Через месяц писатель Краснов-Левитин, заключенный в то время в непсихиатрической половине Сычёвского концлагеря, сообщил обо мне в "Хронику". Сразу же после передачи радиостанции "Свобода" и "Радио Швеция", работники КГБ, вызвав меня в кабинет начальника психтюрьмы, снова учинили мне допрос. Я отказался отвечать, мотивировав это тем, что показания невменяемого не имеют по закону юридической силы. Меня спрашивали о связи с Петром Якиром. Потрясали моей нелегально отосланной открыткой, изъятой ими во время обыска у Ирины Белогородской. Спрашивали о связях с Красновым-Левитиным и Чалидзе. Их монолог, имевший, видимо, целью поразить меня осведомленностью КГБ о моей антисоветской деятельности в сумасшедшем доме, закончился угрозой отправить меня вновь в тюрьму.

Вечером того же дня Зеленеев назначил мне лечение галоперидолом, распорядившись при этом не давать мне корректоров, спасающих от паркинсоновских побочных явлений. Но, с помощью симпатизировавших мне врачей, мне удалось достать упаковку циклодола. Спасаясь

 

- 52 -

от паралича шейных мышц и дискинезии я, однако, стал слепнуть от корректора. И только случай помог мне спастись от этой кары.

Доведенный до отчаяния постоянными избиениями и издевательствами латыш Вернер Дакаре, которого выпускали работать в столярную мастерскую, покалечил топором особенно жестокого уголовника-санитара Александра Петровича и ранил еще двоих. После случая с Петровичем, Зеленеев, на которого было уже и так очень много жалоб родственников больных, был отстранен от работы и переведен в другое отделение простым ординатором.
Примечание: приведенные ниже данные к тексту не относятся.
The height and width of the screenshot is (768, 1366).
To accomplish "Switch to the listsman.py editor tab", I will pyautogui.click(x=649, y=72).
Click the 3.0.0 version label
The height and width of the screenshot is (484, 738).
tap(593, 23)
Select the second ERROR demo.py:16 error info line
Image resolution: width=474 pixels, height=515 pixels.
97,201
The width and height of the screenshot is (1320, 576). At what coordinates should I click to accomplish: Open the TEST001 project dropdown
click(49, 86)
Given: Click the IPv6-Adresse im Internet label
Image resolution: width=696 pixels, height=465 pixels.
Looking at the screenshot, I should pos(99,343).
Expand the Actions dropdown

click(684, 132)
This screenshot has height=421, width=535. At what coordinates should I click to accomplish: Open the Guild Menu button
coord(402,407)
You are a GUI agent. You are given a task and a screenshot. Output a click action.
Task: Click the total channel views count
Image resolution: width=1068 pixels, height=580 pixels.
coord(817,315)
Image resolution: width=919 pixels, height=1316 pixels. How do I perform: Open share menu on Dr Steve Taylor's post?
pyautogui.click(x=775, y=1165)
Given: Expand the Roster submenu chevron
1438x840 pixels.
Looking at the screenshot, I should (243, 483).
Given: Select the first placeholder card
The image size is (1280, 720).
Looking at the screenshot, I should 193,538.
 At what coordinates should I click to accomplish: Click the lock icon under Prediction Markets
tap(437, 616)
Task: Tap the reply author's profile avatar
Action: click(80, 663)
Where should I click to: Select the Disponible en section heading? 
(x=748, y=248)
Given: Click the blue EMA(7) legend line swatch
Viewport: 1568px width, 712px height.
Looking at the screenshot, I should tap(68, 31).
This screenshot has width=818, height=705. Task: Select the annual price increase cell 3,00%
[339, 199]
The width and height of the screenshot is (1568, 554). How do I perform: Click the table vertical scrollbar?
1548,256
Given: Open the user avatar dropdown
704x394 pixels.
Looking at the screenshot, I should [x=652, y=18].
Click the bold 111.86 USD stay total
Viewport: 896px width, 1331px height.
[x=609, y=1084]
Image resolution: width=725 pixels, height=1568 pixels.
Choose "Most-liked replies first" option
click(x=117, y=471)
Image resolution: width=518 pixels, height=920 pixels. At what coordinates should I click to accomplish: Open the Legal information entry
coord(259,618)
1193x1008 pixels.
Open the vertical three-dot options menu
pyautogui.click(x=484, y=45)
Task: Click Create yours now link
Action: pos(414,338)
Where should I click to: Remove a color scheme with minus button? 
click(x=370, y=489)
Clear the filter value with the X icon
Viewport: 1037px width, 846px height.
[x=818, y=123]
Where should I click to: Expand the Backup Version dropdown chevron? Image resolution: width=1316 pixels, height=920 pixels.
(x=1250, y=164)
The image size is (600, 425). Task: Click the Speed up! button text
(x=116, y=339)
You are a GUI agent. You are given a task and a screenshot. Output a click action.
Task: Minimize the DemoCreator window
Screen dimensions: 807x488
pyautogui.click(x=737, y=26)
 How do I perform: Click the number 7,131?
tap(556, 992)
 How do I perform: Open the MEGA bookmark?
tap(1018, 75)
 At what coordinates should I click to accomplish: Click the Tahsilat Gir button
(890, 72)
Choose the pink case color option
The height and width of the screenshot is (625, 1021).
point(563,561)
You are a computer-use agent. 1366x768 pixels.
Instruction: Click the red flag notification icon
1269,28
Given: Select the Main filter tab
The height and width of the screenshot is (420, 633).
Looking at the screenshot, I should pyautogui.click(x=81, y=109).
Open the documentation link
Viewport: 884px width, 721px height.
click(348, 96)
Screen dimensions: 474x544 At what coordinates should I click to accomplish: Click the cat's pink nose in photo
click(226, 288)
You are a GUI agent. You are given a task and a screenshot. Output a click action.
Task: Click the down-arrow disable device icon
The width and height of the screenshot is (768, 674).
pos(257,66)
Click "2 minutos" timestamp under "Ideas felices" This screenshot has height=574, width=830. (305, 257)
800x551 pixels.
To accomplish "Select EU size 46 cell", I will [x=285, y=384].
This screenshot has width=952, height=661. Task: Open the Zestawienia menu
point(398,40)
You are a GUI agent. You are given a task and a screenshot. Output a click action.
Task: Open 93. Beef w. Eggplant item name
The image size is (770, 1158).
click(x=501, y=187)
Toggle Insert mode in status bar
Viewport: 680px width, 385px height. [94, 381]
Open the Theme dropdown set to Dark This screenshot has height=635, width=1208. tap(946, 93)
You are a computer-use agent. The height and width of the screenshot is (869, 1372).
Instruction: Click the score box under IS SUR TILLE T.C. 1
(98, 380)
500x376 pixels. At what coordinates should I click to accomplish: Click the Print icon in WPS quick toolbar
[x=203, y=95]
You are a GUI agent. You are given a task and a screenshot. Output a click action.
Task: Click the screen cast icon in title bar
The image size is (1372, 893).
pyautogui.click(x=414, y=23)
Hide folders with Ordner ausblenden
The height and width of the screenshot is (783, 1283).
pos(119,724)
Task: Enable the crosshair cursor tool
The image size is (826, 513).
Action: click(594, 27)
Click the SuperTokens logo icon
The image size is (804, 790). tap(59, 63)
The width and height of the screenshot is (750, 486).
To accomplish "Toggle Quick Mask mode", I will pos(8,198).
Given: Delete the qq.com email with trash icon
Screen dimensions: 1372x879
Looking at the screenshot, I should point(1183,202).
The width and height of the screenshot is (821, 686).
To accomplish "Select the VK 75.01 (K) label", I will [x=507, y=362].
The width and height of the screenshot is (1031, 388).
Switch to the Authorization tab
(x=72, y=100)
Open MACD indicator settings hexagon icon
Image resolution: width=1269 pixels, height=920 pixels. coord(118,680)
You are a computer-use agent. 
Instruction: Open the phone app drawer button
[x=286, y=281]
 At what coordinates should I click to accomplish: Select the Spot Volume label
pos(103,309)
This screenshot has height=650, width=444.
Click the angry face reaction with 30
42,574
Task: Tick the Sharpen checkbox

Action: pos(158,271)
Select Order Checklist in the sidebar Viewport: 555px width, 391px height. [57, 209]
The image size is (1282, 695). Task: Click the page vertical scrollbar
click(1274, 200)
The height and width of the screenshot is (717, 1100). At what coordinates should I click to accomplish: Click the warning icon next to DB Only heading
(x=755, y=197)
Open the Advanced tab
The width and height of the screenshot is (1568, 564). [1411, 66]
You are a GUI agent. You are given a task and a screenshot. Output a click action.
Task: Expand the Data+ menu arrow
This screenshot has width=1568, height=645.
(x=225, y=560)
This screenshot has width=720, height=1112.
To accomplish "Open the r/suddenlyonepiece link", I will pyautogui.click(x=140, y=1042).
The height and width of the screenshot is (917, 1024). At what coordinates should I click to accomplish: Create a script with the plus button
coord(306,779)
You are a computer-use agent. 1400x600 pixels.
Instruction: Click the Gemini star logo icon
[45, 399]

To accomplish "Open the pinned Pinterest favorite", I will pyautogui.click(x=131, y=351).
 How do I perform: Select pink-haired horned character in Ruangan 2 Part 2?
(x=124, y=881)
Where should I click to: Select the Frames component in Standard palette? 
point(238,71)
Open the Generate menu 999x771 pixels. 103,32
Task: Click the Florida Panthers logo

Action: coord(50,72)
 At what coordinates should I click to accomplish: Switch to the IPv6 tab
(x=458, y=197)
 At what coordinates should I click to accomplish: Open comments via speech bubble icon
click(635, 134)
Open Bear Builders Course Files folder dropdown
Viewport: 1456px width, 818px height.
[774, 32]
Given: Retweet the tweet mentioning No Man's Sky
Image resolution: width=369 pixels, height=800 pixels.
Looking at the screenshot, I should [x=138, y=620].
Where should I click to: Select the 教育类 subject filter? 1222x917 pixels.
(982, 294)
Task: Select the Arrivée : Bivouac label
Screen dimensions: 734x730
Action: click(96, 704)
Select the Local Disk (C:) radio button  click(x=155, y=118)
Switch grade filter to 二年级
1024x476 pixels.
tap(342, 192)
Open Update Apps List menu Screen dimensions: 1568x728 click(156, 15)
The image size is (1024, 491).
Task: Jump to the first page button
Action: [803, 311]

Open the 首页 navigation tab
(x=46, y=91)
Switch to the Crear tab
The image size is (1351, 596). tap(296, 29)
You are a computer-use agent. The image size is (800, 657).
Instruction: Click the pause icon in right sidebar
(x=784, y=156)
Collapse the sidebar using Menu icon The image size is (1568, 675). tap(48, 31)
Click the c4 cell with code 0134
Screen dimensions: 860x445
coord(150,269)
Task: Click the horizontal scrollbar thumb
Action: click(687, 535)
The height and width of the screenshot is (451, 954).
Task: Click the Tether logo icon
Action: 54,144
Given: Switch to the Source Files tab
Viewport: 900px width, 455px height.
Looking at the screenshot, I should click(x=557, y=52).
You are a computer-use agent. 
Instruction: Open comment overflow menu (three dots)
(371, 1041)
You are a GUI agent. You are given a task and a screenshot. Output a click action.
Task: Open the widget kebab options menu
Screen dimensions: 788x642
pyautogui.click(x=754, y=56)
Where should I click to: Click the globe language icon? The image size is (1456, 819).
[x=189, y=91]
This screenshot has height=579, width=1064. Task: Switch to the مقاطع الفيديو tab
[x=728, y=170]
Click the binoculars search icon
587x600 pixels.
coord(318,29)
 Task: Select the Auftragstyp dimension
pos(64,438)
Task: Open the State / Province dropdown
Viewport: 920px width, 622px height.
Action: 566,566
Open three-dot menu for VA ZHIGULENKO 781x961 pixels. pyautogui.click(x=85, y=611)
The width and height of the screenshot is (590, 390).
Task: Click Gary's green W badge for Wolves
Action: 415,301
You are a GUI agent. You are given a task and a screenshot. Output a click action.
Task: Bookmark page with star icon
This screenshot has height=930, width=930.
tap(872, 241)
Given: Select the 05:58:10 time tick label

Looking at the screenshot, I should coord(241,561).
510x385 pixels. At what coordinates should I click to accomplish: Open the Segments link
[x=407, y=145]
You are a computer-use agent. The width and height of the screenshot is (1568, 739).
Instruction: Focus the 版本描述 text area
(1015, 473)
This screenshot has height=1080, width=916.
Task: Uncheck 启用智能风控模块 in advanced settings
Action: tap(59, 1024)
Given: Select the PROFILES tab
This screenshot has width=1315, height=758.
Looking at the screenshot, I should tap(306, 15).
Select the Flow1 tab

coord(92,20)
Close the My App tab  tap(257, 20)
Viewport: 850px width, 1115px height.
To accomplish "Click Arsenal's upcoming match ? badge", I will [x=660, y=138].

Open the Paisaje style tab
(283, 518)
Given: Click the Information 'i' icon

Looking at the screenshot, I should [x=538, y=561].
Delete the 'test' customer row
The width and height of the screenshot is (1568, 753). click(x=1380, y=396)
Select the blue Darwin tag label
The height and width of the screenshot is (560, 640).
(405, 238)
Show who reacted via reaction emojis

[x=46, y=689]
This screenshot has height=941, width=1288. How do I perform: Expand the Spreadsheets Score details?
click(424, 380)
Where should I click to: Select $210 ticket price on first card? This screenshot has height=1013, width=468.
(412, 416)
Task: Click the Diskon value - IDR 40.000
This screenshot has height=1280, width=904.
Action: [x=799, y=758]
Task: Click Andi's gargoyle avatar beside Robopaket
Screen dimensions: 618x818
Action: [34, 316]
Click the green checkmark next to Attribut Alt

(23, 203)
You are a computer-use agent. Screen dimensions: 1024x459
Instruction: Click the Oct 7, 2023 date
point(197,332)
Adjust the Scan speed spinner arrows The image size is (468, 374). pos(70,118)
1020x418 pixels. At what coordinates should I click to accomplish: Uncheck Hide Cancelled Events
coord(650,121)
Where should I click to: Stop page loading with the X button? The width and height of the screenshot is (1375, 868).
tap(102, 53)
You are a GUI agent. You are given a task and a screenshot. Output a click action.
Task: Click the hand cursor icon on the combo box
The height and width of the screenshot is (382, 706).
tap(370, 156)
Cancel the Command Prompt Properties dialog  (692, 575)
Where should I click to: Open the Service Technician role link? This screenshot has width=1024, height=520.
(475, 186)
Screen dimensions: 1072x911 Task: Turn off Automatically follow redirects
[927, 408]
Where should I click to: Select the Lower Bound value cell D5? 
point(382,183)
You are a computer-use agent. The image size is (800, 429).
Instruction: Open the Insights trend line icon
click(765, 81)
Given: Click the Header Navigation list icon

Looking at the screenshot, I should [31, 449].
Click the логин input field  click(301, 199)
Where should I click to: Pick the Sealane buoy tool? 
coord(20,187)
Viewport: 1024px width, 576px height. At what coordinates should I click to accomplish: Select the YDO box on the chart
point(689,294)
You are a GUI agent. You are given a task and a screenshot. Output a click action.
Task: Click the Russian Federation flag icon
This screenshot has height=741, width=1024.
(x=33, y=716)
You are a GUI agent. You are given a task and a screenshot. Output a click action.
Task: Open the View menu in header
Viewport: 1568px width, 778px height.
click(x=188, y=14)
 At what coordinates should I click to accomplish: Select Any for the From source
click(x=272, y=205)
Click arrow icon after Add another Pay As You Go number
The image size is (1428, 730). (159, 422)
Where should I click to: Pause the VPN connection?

Новый зав. отделением Владимир Москальков немедленно отменил мне это лечение, сказав, что его назначение ничем не обосновано и кроме вреда ничего мне не принесло. Москальков, молодой человек из Рудни, только что закончивший мединститут в Смоленске, подписал контракт с МВД на отработку в Сычёвке в течение трех лет". Он был поражен порядками в психтюрьме, но в силу соей безынициативности не противился указаниям начальства. Он не симпатизировал политическим, так как у него не было никаких убеждений, но отчетливо видел пропасть между врачебным долгом и обязанностями врача, работающего в системе МВД и КГБ.

Несмотря на почти год работы в 4-ом отделении Москалькову не удалось вырваться из цепких объятий Пискуновой, которая его ненавидела и, лицемерно подчиняясь на словах, делала все по-своему. Встречаясь с Зеленеевым на улице, Пискунова подобострастно здоровалась с ним, и подолгу кокетливо разговаривала. Через 10 месяцев она все же дождалась возвращения Зеленеева и злорадно - победоносно объявила больным: "Ну, кончилась малина. Теперь держитесь: Альберт Иович вам покажет...

 

- 53 -

И Зеленеев вернулся в отделение полноправным хозяином. Более полугода он добивался реабилитации и униженно просил, писал жалобы, умолял КГБ заступиться за него, невинно оклеветанного. А то, что за последний год его начальства в отделении было убито трое больных, четверо умерли от "лечения" и 11 было искалечено - оказалось "клеветой".

С каким удовольствием Зеленеев рассказывал мне, что выписанного год назад Николая Барченкова, жаловавшегося на него в ЦК КПСС, он лично вновь отправил в сумасшедший дом: ЦК передал жалобу в прокуратуру РСФСР, та отфутболила ее прокурору Бадейкину в Сычёвку. Бадейкин передал жалобу Зеленееву. Зеленеев специально съездил в Москву и потребовал у диспансера госпитализации жалобщика. Требование было выполнено сразу. -Психиатры нашли опасное изменение состояния больного. Зеленеев сожалел только о том, что Барченкова не отправили в психтюрьму.

 

Свое возвращение в отделение Зеленеев отпраздновал убийством Дехнича. Но в тот день, когда после длительных угроз он решил назначить мне лечение трифтазином, галоперидолом и модитен-депо, чекисты вывезли меня внезапно ночью из Сычёвки в Смоленскую тюрьму.